Excerpted passage:
———
Rufus A. Doughton (January 10, 1857 – August 17, 1946) was an American politician who served as a member of the North Carolina General Assembly from Alleghany County, North Carolina, and as speaker of the state House of Representatives for one term (1891).

Early life and education 
Doughton was one of twelve children of J.H. and Rebecca Doughton of Laurel Springs, North Carolina. All twelve went to college. Rufus attended the University of North Carolina at Chapel Hill.

Career 
A Democrat, he was elected and served as the seventh lieutenant governor of North Carolina from 1893 to 1897 under Governor Elias Carr. He played an important role in establishing the road system in North Carolina. In 1896, Doughton ran unsuccessfully for the U.S. House of Representatives, losing to Romulus Z. Linney.

Doughton was later elected to the state House again, serving in the 1909, 1911, and 1913 sessions. He also served as secretary of the North Carolina Department of Revenue for several periods.
———
Extracted material:
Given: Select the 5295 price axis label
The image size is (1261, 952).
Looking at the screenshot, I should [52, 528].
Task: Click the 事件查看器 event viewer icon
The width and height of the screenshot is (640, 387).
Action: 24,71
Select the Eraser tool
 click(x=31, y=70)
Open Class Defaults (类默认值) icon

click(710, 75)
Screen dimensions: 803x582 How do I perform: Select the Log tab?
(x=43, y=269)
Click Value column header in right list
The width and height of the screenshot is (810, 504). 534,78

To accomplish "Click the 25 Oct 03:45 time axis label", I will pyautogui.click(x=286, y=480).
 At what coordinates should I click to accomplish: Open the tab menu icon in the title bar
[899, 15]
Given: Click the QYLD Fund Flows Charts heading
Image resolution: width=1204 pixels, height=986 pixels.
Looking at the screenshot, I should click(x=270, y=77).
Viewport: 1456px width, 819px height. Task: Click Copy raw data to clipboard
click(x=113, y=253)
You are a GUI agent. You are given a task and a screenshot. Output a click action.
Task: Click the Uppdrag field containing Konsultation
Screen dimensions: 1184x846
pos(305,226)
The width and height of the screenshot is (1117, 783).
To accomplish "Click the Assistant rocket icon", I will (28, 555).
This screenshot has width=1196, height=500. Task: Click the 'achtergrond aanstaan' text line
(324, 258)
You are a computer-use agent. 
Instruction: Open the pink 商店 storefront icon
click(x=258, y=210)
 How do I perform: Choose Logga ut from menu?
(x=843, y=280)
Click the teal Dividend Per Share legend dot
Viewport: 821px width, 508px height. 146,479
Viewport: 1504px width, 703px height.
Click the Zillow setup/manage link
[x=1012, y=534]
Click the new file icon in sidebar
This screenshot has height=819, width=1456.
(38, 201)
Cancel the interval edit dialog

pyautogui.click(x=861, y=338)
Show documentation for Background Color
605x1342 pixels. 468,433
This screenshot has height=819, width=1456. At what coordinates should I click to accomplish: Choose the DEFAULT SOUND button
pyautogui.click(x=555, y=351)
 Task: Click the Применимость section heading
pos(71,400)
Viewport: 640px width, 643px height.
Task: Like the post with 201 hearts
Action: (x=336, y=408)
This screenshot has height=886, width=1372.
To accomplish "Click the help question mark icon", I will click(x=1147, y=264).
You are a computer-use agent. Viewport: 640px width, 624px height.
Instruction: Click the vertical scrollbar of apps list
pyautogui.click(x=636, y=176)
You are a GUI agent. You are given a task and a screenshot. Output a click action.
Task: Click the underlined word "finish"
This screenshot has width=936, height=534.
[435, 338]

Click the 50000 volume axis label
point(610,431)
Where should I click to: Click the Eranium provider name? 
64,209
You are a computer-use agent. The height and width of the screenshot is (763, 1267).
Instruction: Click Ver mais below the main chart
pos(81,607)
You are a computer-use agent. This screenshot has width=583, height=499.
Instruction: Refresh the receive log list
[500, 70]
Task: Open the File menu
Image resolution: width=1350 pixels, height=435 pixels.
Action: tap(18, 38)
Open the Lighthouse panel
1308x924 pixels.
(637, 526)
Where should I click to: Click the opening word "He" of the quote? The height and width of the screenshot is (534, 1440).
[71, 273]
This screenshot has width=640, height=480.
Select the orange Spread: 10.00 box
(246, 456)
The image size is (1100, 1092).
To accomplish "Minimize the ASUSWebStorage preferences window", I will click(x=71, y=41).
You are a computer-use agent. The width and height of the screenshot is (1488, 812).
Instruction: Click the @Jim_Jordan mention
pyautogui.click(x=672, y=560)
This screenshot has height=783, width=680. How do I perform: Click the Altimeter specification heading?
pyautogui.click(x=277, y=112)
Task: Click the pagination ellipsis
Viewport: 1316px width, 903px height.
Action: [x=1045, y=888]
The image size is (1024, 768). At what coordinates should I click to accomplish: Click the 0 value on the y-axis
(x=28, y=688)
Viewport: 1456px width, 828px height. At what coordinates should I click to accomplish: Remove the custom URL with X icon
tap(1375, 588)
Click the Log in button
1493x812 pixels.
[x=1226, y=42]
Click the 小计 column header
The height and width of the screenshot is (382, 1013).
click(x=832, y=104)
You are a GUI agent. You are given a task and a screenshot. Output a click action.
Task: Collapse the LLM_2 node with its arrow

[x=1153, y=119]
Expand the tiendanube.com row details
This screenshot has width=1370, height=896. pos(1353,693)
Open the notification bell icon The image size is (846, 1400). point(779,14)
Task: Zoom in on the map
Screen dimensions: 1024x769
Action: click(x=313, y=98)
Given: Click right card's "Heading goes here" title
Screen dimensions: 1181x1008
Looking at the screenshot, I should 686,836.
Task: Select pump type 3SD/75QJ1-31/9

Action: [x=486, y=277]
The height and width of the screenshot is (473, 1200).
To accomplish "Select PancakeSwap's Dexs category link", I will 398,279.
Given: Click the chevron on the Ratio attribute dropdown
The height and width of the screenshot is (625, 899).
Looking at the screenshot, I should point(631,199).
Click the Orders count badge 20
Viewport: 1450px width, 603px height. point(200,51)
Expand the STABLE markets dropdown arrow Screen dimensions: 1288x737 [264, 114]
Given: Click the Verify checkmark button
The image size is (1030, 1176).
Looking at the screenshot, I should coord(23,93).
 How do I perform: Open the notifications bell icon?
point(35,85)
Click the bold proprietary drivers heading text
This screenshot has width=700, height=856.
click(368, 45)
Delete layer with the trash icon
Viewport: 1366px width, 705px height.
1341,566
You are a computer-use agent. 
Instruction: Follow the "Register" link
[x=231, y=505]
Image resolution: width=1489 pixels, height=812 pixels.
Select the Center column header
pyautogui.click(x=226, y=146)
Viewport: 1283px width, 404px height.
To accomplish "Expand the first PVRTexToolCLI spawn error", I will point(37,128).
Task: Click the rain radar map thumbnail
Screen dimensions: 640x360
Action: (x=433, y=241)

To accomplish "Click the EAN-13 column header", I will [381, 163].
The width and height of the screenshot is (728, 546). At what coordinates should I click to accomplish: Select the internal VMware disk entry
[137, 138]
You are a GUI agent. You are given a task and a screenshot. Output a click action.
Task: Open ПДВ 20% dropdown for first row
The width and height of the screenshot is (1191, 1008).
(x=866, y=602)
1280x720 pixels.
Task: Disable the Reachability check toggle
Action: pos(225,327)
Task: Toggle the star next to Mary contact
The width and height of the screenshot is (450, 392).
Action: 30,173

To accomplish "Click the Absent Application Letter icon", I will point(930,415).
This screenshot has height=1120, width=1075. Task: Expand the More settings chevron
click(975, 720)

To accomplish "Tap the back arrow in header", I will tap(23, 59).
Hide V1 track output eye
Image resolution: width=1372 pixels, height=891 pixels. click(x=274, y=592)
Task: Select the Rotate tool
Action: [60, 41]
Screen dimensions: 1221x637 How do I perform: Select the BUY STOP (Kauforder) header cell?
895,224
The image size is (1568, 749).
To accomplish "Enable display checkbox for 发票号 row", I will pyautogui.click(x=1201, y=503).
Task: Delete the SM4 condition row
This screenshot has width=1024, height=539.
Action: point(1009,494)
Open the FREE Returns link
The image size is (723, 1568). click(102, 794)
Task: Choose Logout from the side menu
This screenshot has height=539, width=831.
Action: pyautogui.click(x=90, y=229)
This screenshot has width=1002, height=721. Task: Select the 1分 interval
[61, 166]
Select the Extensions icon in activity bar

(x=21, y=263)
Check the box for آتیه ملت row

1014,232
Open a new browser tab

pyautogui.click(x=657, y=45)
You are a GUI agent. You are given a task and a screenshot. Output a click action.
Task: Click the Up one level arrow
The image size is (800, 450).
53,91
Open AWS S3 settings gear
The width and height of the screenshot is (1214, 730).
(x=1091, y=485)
———
What to do:
• 1. Name every person other than Rufus A. Doughton who is mentioned in the biography of Rufus A. Doughton.
• 2. According to the biography of Rufus A. Doughton, under which governor did he serve as lieutenant governor?

Exercise results:
• 1. J.H. Doughton, Rebecca Doughton, Elias Carr, Romulus Z. Linney

• 2. Governor Elias Carr